**What to produce:** Set out the lines of the listing from the line with "Find the location of a particular element. This" up to and including the line with "respondent-count: （n=1,014人） is" as a Markdown table, skipping blank lines. Use a Row column for the row number and a Text column for the line itself.

----------------------------------------

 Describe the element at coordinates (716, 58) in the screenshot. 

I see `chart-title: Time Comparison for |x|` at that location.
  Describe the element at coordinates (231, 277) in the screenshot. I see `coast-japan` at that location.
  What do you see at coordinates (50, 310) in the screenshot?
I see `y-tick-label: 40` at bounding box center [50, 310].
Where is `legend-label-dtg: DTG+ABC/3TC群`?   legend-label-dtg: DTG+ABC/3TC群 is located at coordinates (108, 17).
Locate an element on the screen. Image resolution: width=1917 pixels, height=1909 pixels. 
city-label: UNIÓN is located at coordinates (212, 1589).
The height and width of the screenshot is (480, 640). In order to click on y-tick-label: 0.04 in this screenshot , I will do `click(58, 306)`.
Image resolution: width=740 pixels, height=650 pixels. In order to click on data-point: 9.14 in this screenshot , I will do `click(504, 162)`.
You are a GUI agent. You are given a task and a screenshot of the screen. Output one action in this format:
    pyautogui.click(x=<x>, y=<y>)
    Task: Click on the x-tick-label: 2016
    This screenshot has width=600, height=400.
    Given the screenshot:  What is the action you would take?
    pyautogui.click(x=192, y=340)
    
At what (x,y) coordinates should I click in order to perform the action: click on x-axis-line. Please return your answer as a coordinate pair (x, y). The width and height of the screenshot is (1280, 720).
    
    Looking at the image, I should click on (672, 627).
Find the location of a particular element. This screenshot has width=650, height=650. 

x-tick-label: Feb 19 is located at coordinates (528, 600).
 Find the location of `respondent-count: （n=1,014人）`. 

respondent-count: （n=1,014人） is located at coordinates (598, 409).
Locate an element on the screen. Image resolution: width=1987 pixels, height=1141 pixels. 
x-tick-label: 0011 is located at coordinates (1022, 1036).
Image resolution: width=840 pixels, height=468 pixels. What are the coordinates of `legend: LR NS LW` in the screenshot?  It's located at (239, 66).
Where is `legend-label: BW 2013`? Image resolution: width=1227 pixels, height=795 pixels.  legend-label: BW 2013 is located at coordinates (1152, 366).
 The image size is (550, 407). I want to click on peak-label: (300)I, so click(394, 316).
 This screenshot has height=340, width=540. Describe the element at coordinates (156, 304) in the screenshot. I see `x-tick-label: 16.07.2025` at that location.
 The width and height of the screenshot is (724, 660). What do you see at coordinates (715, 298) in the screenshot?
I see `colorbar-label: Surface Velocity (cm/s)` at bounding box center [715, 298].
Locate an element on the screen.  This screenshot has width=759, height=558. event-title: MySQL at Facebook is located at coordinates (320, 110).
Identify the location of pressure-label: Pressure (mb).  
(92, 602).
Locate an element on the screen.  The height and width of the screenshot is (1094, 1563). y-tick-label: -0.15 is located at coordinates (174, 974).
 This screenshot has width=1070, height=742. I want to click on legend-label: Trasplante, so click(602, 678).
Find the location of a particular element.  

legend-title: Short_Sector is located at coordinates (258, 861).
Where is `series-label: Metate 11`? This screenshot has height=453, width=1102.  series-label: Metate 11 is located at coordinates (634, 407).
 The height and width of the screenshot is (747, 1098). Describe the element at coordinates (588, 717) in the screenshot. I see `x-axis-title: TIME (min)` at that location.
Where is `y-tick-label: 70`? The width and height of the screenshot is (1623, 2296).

----------------------------------------

**Response to this task:**
| Row | Text |
|---|---|
| 1 | Find the location of a particular element. This screenshot has width=650, height=650.  |
| 2 | x-tick-label: Feb 19 is located at coordinates (528, 600). |
| 3 |  Find the location of `respondent-count: （n=1,014人）`.  |
| 4 | respondent-count: （n=1,014人） is located at coordinates (598, 409). |